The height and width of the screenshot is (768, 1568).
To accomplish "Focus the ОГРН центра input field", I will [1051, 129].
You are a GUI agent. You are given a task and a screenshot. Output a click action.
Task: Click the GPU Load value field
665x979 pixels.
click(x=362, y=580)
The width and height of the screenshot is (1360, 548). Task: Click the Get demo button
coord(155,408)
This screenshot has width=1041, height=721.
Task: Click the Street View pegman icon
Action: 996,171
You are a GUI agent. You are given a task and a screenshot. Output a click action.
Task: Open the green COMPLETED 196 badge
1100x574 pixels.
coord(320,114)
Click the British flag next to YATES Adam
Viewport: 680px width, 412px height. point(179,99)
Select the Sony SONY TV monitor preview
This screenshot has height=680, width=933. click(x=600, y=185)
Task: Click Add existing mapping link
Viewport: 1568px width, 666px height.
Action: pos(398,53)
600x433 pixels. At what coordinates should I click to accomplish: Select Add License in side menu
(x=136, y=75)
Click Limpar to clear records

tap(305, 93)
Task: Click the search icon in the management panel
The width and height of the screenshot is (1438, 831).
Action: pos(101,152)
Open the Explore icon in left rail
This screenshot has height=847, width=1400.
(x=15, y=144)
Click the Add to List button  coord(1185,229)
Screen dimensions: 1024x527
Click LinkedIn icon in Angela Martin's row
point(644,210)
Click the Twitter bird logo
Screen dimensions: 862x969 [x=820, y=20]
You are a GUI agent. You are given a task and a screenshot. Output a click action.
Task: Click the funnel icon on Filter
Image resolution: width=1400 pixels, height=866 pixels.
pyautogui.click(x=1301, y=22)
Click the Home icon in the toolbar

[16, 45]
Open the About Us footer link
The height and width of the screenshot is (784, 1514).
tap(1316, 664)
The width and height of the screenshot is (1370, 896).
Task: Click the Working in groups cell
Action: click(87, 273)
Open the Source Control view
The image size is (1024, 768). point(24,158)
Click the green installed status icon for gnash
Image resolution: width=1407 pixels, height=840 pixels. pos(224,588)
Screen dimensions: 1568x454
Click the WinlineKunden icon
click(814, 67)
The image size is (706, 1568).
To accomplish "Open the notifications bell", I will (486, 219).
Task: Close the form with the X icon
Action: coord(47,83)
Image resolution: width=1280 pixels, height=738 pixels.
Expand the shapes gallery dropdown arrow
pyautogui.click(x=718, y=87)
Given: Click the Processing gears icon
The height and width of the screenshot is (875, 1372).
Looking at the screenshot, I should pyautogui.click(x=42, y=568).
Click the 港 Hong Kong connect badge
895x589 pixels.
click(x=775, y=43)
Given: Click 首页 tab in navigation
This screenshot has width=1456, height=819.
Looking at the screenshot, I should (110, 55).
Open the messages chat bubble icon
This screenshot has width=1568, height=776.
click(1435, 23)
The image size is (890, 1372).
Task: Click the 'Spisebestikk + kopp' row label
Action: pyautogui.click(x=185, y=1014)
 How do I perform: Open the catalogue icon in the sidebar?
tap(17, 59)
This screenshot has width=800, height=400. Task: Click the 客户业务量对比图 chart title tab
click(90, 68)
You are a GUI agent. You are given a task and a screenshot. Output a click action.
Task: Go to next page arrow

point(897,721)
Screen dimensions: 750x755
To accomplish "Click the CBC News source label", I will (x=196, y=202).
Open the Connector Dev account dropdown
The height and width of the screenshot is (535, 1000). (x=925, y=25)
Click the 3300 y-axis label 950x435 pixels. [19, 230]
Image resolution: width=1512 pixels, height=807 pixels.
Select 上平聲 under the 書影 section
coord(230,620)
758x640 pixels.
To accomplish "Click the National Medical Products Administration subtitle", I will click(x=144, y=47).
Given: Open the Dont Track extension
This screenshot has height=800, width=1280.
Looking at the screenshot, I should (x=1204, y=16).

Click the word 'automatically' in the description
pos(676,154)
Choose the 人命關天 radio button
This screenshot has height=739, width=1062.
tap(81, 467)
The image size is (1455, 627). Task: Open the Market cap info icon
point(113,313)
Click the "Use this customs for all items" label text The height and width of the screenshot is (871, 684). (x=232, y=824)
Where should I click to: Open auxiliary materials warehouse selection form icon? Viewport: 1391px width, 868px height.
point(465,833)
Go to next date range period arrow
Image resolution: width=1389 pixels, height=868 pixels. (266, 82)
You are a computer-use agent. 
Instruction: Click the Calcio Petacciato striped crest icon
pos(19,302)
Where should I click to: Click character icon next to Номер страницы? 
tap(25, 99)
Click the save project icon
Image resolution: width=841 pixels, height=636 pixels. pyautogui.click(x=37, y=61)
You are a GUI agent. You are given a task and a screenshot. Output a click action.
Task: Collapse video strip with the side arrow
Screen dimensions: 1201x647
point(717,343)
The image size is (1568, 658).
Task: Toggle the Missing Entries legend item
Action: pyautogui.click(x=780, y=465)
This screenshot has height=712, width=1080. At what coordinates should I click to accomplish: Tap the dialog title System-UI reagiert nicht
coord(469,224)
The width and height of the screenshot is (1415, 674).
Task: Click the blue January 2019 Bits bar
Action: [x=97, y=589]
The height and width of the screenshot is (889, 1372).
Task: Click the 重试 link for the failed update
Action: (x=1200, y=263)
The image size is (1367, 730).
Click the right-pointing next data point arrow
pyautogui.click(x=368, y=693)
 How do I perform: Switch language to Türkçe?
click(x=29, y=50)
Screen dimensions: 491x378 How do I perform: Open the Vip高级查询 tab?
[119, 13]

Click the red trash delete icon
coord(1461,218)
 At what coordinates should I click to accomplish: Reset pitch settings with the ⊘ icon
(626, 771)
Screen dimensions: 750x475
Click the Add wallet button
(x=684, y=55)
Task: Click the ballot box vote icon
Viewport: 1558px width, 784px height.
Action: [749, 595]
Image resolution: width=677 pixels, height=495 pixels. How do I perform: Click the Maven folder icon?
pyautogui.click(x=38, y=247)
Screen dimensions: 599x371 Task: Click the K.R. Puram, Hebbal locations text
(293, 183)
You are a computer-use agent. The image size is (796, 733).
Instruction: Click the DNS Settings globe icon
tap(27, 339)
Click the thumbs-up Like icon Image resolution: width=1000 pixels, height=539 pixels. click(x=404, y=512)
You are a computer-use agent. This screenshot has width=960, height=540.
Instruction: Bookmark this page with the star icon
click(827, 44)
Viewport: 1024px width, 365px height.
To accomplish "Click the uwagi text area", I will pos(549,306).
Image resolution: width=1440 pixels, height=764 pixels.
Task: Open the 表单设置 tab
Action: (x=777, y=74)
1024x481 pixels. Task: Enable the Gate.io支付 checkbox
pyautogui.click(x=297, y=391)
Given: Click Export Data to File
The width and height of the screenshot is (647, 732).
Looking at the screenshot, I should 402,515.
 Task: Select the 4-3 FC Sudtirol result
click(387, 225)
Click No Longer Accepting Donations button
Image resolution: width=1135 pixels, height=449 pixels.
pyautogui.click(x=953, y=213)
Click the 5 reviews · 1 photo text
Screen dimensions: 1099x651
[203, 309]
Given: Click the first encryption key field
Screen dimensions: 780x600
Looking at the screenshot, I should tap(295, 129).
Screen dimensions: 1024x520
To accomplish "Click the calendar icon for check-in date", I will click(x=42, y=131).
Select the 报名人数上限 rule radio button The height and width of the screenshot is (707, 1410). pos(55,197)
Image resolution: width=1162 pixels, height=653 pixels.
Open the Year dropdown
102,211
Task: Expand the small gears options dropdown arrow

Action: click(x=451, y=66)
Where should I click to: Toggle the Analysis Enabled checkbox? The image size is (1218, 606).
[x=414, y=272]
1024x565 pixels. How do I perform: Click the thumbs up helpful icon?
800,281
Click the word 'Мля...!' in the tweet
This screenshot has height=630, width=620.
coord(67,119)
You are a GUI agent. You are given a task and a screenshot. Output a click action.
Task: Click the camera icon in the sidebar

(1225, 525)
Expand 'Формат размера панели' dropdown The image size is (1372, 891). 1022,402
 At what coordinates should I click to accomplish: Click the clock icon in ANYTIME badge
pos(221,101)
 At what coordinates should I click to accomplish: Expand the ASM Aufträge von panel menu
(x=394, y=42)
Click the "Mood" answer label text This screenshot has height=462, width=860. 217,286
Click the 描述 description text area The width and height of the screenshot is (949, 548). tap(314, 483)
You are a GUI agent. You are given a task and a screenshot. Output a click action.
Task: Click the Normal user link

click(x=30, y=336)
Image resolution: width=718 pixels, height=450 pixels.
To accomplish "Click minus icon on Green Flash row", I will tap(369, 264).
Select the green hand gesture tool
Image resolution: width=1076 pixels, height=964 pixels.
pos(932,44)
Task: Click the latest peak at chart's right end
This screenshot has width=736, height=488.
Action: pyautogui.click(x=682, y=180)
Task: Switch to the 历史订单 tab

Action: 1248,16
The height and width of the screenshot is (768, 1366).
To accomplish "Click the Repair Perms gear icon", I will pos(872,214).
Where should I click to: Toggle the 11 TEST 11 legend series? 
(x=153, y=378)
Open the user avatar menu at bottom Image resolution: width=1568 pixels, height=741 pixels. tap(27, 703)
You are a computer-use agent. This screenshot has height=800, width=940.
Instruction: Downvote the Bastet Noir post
════════════════════
Exercise. Please print, unchanged, the lines from the one holding "has height=800, width=940." through the last line of the listing above, including both and omitting the rest.

Written response.
You are a computer-use agent. This screenshot has height=800, width=940.
Instruction: Downvote the Bastet Noir post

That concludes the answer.